**Provided records:**
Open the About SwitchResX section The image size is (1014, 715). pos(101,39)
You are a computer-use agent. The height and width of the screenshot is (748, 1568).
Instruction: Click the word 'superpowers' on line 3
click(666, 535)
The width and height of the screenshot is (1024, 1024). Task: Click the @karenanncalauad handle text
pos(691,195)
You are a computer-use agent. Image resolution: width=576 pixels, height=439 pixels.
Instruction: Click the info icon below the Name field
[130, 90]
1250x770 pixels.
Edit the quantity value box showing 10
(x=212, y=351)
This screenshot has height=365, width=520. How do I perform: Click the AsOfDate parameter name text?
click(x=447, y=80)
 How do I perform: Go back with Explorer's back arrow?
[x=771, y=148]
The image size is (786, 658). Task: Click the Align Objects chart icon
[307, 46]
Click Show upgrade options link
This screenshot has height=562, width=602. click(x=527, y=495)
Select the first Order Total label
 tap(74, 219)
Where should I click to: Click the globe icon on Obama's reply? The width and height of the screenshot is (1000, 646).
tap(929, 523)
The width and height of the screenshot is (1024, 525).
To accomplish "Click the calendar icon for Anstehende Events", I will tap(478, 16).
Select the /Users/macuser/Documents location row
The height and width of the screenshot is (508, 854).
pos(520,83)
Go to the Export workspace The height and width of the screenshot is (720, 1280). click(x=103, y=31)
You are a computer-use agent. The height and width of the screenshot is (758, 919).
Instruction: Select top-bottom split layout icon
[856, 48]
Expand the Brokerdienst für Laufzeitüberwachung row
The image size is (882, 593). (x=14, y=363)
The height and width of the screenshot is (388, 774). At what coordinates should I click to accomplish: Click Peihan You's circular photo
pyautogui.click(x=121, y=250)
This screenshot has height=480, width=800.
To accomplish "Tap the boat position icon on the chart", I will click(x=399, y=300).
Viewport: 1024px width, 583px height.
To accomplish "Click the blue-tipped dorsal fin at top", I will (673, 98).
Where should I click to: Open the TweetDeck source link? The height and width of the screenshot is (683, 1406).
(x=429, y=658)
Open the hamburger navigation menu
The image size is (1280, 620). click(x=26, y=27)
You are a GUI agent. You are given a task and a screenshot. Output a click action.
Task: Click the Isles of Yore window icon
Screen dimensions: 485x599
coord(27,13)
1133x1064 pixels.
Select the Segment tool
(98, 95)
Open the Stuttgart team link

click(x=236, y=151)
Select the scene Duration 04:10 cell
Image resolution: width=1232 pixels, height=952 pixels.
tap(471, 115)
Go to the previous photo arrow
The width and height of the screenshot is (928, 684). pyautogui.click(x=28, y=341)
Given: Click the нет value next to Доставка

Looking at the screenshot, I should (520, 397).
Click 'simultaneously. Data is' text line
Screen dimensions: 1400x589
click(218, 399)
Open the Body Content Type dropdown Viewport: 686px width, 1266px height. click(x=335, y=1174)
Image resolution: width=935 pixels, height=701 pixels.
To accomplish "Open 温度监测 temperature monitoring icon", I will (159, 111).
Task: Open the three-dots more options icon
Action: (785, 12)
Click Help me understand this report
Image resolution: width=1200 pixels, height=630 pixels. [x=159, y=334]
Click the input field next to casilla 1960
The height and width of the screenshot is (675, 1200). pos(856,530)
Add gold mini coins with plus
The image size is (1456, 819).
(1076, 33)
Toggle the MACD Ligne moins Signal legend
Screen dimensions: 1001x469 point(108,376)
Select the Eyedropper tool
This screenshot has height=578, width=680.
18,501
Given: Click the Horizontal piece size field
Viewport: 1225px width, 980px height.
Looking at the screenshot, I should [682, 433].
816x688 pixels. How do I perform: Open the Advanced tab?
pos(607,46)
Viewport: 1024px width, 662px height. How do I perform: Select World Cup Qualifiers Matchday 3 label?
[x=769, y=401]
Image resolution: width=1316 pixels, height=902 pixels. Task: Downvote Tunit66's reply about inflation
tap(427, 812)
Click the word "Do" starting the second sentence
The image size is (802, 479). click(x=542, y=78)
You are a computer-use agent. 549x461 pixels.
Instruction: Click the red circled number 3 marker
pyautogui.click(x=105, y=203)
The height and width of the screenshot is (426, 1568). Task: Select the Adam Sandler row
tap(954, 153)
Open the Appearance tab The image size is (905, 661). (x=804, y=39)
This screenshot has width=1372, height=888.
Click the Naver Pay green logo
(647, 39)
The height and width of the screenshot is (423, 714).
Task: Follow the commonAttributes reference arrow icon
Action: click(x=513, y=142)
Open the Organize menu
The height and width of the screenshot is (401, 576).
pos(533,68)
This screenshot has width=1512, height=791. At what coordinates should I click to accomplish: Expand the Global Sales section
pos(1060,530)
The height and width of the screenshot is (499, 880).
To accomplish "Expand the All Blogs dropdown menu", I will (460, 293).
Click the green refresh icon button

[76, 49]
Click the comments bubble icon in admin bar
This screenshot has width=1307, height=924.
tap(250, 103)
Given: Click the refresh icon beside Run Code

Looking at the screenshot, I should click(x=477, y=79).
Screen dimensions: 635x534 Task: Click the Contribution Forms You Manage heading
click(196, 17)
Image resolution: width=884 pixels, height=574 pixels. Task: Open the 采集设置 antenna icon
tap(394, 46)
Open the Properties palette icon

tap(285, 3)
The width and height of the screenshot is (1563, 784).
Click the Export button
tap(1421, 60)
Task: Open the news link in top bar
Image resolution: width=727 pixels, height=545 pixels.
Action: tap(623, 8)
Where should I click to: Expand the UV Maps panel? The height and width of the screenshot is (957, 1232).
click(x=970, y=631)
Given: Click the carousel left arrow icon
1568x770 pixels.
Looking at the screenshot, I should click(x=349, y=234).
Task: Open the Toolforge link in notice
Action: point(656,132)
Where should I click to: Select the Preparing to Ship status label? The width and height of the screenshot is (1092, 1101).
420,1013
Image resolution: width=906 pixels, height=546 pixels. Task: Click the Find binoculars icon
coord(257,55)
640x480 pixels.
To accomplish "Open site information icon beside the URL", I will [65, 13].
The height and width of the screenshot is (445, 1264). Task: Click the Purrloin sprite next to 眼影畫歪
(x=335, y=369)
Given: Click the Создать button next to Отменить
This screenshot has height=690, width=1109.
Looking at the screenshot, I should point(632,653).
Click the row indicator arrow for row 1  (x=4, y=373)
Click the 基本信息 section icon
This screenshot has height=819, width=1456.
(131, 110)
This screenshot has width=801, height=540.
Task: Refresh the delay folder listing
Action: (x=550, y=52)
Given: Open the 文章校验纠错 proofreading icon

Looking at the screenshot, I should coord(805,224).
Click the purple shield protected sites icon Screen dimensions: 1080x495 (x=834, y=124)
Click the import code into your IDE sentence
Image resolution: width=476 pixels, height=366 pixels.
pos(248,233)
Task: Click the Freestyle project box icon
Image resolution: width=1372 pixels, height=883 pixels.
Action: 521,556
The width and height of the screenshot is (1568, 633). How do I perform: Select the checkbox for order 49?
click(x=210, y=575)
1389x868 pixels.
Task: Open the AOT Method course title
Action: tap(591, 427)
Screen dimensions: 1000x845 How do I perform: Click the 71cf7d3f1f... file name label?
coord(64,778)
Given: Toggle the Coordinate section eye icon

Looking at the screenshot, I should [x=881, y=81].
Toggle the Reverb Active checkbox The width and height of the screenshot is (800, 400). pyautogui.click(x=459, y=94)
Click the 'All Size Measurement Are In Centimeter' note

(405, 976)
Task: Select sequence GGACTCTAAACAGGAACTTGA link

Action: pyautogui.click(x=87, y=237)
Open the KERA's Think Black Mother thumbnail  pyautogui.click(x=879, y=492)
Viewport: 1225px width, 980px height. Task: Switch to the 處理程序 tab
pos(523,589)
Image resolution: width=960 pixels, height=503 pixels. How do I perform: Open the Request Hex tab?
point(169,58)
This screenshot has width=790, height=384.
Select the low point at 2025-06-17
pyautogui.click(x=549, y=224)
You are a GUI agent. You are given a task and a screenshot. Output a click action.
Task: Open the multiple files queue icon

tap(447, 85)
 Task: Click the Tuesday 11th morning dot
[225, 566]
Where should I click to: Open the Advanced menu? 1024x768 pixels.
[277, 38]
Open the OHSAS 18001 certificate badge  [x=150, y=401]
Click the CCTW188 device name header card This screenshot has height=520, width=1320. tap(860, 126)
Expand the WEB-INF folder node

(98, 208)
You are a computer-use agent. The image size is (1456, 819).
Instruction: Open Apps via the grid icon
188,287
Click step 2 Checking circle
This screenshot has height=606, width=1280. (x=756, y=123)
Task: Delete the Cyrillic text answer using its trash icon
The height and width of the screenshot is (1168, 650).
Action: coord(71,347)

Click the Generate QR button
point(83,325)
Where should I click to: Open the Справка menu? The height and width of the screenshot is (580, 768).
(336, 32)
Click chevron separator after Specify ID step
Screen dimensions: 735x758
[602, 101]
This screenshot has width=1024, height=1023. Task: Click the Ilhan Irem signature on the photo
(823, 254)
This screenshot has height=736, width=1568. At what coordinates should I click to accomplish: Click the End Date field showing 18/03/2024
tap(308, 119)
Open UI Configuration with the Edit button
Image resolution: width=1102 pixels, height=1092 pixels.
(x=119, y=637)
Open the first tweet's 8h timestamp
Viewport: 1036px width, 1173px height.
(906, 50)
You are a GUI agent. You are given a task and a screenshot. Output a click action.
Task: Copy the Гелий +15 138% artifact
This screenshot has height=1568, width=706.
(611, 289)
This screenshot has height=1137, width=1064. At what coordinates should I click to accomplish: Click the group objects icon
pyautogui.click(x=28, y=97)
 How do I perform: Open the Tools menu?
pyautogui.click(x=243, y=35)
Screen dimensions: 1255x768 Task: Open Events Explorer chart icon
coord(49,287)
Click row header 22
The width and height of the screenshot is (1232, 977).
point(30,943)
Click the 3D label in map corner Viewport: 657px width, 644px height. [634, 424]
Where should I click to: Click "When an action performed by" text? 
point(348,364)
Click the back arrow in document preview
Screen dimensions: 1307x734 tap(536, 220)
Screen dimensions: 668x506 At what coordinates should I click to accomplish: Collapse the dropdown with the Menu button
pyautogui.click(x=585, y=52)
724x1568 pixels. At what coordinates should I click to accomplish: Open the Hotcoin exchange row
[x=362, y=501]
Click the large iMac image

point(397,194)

**What is required:** Across the records above, count the lines holding "agent" and reply with that number alone.

**Output:** 8